11. A method of modulating the biosynthesis of alkaloids in a cell, said method comprising:

using a polynucleotide comprising SEQ ID NO: 10, 11, 19, 20, 35, 40, 41, 47, 65, 67, 70, 88, 89, 97, 98, 101, 102, 103, 106, 107, 108, 117, 118, 120, 121, 123, 124, 126, 128, 130, 131, 132, 136, 137, 142, 143, 144, 145, 146, 147, 148, 152, 154, 155, 159, 160, 161, 162, 163, 175, 176, 177, 181, 182, 183, 189, 197, 202, 207, 208, 209, 210, 217, 219, 220, 221, 233, 235, 236, 237, 239, 240, 241, 242, 243, 244, 261, 262, 264, 265, 268, 70, 272, 273, 274, 278, 279, 299, 300, 302, 303, 304, 305, 306, 316, 317, 318, 320, 321, 326, 329, 331, 332, 333, 334, 341, 344, 348, 349, 350, 351, 354, 355, 356, 358, 372, 373, 374, 375, 377, 382, 390, 391, 392, 395, 403, 405, 406, 414, 417, 418, 419, 420, 424, 430, 434, 439, 440, 441, 445, 446, 456, 463, 478, 485, 491, 497, 507, 508, 510, 518, 519, 527, 529, 531, 532, 534, 567, 569, 570, 575, 577, 579, 587, 593, 594, 598, 599, 601, 603, 608, 612, 613, 618, 619, 620, 628, 636, 642, 643, 647, 648, 649, 652, 653, 654, 655, 656, 657, 659, 660, 662, 664, 670, 671, 674, 675, 676, 677, 679, 680, 682, 683, 695, 696, 700, 701, 703, 707, 709, 710, 711, 712, 714, 719, 724, 727, 729, 732, 734, 735, 740, 741, 744, 746, 748, 749, 750, 751, 753, 754, 755, 757, 758, 759, 760, 761, 762, 763, 764, 766, 767, 772, 777, 784, 794, 809, 810, 811, 816, 817, 822, 823, 826, 827, 828, 829, 830, 832, 833, 834, 836, 837, 839, 840, 841, 850, 854, 855, 856, 858, 859, 861, 864, 865, 488, 489 and/or 490 or fragments or homologues thereof to modulate the biosynthesis of alkaloids in the cell.

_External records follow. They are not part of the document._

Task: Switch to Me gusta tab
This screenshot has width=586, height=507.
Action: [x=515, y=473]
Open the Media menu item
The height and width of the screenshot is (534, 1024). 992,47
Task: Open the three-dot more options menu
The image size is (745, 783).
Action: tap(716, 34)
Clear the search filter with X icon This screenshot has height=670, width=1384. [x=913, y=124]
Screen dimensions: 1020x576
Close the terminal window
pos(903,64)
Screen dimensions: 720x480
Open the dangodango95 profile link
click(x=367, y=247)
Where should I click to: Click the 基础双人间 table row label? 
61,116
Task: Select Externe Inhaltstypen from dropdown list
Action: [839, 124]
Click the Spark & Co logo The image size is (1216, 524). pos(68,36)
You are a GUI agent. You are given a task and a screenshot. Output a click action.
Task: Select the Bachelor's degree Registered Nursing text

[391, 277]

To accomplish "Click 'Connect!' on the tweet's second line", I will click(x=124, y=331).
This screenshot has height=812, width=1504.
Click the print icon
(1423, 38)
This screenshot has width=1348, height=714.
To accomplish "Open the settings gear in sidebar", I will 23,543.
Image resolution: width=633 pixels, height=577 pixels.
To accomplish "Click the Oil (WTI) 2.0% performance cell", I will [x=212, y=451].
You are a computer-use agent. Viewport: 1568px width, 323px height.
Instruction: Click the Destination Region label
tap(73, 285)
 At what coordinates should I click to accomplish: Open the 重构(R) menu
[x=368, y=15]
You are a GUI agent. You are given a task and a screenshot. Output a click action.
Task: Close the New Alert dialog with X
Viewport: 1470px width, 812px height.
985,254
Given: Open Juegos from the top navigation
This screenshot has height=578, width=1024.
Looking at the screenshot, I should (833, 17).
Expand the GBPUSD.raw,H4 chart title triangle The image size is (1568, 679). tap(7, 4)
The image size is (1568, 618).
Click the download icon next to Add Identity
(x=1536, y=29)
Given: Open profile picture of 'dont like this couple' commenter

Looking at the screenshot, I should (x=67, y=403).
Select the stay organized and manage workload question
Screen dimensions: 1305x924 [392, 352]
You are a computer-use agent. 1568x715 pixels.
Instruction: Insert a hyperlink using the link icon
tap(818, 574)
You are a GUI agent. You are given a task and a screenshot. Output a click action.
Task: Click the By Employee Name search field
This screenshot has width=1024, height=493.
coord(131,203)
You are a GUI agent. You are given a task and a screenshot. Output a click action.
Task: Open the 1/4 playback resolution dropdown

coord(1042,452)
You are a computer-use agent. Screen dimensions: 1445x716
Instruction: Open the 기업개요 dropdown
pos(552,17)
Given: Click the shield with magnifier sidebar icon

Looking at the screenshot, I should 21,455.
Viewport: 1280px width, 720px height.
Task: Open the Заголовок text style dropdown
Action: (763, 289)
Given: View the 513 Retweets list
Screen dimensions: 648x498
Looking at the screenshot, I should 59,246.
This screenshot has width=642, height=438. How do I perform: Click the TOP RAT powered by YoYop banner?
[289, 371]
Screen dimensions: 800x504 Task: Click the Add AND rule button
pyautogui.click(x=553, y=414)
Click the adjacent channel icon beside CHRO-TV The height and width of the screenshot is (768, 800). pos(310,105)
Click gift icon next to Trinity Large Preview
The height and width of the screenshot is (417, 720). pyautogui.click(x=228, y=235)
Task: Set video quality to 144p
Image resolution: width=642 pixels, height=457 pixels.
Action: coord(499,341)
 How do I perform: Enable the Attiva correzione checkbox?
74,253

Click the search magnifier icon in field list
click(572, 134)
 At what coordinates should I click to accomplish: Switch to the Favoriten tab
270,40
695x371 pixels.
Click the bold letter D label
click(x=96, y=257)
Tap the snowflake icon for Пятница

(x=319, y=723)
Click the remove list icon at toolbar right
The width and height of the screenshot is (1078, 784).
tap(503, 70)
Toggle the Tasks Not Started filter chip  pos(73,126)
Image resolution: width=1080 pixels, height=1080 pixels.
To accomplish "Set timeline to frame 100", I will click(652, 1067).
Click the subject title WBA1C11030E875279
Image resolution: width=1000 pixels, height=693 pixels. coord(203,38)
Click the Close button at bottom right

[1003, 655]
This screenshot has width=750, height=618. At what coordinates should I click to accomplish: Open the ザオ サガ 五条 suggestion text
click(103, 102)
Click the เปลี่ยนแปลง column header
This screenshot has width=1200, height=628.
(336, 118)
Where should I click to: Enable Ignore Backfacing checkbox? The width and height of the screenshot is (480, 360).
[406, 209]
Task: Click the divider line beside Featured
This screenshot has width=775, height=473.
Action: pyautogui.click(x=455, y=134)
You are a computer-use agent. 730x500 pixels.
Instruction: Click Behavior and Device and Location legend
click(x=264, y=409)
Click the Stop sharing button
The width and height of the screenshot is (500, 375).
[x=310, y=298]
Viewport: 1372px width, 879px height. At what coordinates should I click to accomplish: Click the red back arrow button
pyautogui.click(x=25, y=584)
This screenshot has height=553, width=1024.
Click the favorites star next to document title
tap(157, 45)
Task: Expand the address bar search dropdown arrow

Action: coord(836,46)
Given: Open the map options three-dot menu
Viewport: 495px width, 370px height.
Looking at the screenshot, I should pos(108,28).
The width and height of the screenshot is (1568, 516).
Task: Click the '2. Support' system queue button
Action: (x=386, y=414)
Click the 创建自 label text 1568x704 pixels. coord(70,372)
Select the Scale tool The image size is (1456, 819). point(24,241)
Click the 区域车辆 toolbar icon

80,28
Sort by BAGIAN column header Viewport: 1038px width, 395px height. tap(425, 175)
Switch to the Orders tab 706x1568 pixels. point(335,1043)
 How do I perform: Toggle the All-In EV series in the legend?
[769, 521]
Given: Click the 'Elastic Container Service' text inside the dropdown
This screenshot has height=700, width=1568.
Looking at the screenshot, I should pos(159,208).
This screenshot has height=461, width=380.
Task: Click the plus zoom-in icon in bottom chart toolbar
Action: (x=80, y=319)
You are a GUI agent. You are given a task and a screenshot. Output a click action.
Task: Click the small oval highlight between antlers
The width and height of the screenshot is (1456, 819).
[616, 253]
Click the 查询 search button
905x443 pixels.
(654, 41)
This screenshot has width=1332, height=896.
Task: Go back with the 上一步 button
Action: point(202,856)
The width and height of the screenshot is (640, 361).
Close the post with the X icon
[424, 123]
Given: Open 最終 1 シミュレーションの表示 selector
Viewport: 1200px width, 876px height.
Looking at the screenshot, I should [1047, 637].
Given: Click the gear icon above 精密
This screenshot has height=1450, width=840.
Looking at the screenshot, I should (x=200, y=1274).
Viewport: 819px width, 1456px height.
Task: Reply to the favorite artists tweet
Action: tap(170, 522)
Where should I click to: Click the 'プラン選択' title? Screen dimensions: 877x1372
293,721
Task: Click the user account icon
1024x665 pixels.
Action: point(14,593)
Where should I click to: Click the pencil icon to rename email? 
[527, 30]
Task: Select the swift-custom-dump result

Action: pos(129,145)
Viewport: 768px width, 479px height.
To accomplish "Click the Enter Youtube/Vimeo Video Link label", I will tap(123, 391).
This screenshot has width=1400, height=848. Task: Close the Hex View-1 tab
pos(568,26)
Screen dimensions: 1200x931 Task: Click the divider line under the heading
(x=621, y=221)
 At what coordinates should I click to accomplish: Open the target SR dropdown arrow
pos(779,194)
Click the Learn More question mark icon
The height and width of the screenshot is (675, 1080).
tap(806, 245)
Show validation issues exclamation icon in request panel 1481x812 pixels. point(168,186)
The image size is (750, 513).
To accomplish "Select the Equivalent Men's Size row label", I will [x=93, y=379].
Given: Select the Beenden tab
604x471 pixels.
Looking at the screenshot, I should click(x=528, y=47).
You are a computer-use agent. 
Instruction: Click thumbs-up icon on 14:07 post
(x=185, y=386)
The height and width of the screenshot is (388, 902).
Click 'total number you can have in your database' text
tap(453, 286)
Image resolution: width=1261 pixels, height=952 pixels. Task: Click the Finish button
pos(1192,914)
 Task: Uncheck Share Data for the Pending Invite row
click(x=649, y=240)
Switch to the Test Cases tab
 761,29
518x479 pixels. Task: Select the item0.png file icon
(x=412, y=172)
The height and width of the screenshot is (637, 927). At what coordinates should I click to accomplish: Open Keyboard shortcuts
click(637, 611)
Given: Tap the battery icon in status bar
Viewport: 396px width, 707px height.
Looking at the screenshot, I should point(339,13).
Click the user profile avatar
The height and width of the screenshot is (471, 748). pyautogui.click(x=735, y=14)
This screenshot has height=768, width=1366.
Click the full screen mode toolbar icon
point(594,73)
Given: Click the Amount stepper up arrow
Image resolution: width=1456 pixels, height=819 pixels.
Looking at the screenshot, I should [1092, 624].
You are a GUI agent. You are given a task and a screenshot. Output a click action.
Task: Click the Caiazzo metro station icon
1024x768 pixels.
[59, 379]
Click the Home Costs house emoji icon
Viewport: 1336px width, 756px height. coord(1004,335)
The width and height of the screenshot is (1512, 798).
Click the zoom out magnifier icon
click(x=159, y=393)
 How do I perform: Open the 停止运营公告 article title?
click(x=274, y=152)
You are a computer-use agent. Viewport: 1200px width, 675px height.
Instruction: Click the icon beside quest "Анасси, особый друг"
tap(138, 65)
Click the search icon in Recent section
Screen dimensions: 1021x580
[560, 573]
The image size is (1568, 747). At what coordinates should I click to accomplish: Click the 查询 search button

12. A method of modulating the biosynthesis of phenylpropanoids in a cell, said method comprising:

using a polynucleotide comprising SEQ ID NO: 3, 4, 5, 7, 15, 17, 21, 23, 29, 30, 32, 33, 39, 42, 44, 45, 46, 48, 49, 50, 51, 8, 61, 62, 72, 74, 79, 84, 92, 94, 95, 104, 105, 125, 134, 150, 170, 171, 179, 180, 184, 194, 195, 200, 201, 203, 204, 205, 213, 214, 215, 218, 245, 249, 250, 251, 252, 254, 255, 266, 275, 276, 281, 282, 285, 286, 287, 289, 291, 298, 301, 308, 309, 310, 311, 312, 313, 315, 319, 323, 324, 335, 343, 361, 363, 364, 370, 379, 380, 383, 384, 385, 386, 398, 401, 402, 407, 415, 416, 423, 432, 433, 437, 443, 444, 447, 448, 450, 451, 452, 455, 457, 460, 461, 462, 471, 474, 486, 487, 493, 494, 499, 500, 501, 502, 503, 504, 505, 506, 517, 522, 523, 524, 526, 528, 538, 541, 543, 544, 545, 546, 547, 553, 554, 555, 562, 568, 571, 572, 578, 580, 581, 582, 588, 605, 607, 616, 617, 621, 626, 627, 637, 638, 641, 644, 650, 651, 665, 666, 667, 681, 684, 685, 691, 697, 698, 704, 708, 713, 720, 721, 728, 730, 736, 745, 752, 756, 771, 776, 778, 782, 783, 792, 793, 795, 797, 798, 799, 800, 801, 808, 815, 818, 819, 820, 821, 835, 842, 843, 844, 845, 848, 851, 852, 853, 862, 868, 488, 489 and/or 490 or fragments or homologues thereof to modulate the biosynthesis of phenylpropanoids in the cell.